Understanding quantitative research articles
1 Understanding research based articles
When reading a research article, ask the following questions to help you understand the structure and argumentation of the article. If you still cannot understand it, this may be because (1) the author has not communicated his/her ideas clearly, or (2) you simply need more background knowledge of the topic to understand it - not your fault if you're new to the field.
- What is/are the main objective(s) of the study?
- What previous work motivated the study?
- Does the author state a specific hypothesis or set of hypotheses? If so, what is it / what are they?
- If a specific hypothesis is not stated, does the author pose a clearly defined research question or questions? If so, what is it / what are they?
How does the author test the hypothesis or address the research question? In doing so, does the author identify the following? In your paper, you can usually identify or summarize these research methods in 1-2 or a few sentences, and focus more on the results or findings.
- materials or stimuli used
- procedure for collecting the data
- methods of data analysis
- Do the results convincingly support the author’s hypothesis? Or do the results adequately address the research question? Explain why or why not.
- In the author's opinion, what are the implications of this study? Do the author’s conclusions here seem valid or supported by the data?
- In your opinion, what are the implications of this study?
- In your opinion, what are the strengths and weaknesses of this study?
- Does this article make a good contribution to our/your understanding of the topic?

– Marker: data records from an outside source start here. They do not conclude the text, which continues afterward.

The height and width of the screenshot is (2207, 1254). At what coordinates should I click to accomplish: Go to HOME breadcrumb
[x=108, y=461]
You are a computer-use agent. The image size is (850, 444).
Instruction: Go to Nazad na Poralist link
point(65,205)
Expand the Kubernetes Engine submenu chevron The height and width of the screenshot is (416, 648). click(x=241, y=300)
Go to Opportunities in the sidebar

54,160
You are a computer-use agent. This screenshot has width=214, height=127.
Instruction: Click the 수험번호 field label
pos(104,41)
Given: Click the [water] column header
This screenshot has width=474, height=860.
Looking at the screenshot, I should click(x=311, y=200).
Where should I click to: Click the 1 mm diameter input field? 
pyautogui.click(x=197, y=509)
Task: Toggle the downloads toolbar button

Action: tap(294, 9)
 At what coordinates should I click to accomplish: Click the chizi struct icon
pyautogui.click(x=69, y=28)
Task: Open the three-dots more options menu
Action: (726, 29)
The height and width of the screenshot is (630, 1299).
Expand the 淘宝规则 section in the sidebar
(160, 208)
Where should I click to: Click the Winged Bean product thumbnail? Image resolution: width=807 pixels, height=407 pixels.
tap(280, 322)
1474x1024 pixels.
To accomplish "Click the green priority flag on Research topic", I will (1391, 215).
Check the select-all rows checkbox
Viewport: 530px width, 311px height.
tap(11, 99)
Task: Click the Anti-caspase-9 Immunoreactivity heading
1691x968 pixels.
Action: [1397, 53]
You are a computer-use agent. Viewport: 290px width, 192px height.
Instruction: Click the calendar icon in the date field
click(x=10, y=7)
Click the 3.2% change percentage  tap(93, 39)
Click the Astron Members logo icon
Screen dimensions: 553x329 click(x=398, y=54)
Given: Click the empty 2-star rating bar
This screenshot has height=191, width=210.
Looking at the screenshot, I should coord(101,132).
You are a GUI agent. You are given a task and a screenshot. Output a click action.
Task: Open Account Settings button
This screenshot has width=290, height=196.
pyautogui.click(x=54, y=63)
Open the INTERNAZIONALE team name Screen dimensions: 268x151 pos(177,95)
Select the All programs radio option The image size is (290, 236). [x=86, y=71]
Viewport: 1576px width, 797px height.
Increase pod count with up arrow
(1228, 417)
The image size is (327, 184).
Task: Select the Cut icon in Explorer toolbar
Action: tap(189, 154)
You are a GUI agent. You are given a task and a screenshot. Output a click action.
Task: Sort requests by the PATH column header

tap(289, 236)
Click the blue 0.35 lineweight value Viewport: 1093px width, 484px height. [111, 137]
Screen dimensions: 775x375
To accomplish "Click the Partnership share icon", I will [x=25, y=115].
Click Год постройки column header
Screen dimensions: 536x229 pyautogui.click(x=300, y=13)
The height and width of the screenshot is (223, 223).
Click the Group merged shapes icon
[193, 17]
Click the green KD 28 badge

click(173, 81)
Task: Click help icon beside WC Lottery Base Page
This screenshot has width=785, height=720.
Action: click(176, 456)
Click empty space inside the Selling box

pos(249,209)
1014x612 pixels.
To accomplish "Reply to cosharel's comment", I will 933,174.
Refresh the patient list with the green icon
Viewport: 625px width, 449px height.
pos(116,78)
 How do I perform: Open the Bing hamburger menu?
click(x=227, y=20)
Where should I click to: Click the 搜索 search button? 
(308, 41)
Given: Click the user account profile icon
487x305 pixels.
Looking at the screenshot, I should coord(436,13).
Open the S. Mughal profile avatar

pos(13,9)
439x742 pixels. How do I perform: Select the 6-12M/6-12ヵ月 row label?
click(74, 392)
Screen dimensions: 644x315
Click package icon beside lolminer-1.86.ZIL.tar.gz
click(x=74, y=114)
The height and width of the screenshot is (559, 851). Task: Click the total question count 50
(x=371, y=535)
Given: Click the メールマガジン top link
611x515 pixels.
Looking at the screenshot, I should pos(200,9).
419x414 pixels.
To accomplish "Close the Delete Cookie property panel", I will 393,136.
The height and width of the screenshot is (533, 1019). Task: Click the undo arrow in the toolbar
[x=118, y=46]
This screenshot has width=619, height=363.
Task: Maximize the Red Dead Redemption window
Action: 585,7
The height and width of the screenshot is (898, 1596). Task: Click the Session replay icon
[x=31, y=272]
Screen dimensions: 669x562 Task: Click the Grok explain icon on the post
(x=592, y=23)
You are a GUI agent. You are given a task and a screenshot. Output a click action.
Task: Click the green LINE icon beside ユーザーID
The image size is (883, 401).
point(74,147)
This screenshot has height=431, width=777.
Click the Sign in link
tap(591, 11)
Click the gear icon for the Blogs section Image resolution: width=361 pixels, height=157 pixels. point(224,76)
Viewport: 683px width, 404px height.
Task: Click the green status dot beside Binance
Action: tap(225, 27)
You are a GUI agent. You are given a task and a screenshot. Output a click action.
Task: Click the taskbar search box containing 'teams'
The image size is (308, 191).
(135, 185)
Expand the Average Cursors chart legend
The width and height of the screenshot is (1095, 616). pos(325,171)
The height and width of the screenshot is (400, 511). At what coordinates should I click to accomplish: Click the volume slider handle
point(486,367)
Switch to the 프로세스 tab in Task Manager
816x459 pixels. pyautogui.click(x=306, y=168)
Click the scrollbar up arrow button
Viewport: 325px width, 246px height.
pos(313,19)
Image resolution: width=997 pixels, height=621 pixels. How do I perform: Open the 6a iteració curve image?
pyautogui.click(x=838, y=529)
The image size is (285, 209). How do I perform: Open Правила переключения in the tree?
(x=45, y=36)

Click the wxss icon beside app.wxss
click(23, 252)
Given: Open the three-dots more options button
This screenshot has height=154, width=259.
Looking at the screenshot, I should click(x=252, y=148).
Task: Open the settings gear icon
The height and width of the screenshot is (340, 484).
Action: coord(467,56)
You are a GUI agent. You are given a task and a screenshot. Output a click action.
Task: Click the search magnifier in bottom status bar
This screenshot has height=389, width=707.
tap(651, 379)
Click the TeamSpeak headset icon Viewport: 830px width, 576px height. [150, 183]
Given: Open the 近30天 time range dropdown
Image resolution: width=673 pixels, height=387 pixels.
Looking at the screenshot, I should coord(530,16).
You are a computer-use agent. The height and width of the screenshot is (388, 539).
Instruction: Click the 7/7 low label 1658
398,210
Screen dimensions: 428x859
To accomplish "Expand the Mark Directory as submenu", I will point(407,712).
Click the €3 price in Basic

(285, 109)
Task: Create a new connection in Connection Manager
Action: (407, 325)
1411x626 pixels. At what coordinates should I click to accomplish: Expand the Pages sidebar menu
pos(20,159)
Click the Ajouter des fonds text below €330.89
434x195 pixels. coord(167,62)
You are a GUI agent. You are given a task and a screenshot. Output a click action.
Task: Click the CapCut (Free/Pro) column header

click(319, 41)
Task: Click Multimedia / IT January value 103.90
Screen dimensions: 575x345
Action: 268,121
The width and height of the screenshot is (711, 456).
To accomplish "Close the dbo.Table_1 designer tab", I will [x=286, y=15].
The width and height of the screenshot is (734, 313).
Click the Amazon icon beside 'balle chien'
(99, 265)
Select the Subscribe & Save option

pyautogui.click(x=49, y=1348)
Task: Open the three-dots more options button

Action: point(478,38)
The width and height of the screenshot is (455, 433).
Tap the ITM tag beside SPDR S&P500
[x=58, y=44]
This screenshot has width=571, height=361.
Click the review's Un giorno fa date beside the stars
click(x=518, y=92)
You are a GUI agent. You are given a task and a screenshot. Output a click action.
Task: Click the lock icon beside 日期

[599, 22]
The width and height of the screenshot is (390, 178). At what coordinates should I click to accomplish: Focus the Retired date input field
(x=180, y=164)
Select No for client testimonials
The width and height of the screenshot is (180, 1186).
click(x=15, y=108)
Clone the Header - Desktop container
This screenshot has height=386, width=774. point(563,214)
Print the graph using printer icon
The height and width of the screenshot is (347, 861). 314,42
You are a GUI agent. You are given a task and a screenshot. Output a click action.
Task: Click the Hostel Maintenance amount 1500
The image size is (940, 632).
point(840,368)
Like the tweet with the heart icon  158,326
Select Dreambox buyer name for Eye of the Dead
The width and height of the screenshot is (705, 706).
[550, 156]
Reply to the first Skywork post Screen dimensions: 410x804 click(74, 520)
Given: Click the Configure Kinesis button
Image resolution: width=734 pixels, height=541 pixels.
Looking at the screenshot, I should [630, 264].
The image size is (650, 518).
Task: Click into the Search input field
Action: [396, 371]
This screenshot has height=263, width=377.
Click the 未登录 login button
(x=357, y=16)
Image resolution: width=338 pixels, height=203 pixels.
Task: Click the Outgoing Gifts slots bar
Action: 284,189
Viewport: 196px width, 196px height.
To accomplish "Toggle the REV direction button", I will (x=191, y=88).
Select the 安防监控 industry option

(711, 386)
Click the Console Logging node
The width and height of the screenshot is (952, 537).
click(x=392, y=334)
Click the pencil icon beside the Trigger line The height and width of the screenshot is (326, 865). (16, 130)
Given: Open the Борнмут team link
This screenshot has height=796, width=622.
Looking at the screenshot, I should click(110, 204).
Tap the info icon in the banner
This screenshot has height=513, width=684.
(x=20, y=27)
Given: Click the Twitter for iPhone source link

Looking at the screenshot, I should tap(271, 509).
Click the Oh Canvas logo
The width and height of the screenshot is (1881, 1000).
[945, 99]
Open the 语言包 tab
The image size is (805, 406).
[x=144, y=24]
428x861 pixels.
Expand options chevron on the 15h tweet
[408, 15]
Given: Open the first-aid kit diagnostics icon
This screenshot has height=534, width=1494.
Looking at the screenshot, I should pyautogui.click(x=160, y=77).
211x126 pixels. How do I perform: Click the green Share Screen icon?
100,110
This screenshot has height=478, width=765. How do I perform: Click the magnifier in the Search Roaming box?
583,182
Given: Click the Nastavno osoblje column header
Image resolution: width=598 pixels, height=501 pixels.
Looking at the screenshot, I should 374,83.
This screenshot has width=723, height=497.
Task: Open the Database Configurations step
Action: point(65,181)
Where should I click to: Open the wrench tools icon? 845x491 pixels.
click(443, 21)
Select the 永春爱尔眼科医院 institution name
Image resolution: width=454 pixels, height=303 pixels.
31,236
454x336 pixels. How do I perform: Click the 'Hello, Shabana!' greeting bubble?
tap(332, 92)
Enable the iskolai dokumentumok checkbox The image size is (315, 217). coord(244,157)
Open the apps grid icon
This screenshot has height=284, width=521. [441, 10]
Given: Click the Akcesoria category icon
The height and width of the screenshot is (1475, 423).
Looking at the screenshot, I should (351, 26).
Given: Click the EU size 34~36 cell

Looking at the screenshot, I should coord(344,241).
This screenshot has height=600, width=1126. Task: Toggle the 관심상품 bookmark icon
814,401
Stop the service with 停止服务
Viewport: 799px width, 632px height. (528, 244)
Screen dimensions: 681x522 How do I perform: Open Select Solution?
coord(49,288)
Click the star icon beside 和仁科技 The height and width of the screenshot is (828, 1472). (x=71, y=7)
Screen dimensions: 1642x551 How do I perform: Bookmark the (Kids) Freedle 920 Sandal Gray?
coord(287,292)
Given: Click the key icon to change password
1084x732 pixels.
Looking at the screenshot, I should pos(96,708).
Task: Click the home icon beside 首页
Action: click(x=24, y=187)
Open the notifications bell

2 Understanding statistics and their usage in a research article
You may read papers that involve discussion of experiments, statistics and statistical data, including particular statistical procedures (e.g., ANOVAs, chi-square, regression, correlation, t-tests, factor analysis, Cronbach's alpha, and many others). For now, you can skip over all the numerical data and statistical terminology, and focus on the following
2.1 Look for the big picture
It’s important not to get too caught up with individual data points or a tiny section in a really big dataset. Focus on the big picture – the overall purpose of the study, what the researchers were trying to do, whether the data support their hypothesis, and what it means for you as a teacher or consumer of research.
2.2 No agendas
This should go without saying, but approach data as objectively as possible. Researchers usually have a hunch about what they are looking for, but they should not let your preconceived ideas influence the results. Likewise, you should have an open mind as well when evaluating others’ research. If you go to length looking for some specific pattern, you're probably going to find it. It'll just be at the sacrifice of accurate results.
2.3 Look outside the data
Three things are important: Context, context, context. The context in which the researchers did their study can affect the results or validity of their findings. Sometimes this will be in the form of other research on the topic, other data, or other studies. The more you know about how the data was collected, where it came from, when it happened, and what was going on at the time, the more informative your results and the more confident you can be about your findings. For example, would the environment in which they did their research affect its validity – would it cause doubts about whether their findings would be valid in other contexts? Would there be problems in applying their findings to your teaching context or research context? What differences between your context and theirs might cause problems for generalizing or applying the findings to your situation?
2.4 Ask why
Finally, and this is the most important thing I've learned, always ask why. If a researcher reports some correlation, you should think about whether it makes any sense. If it does make sense, then cool, but if not, dig deeper. Numbers are great, but you have to remember that when humans are involved, errors are always a possibility.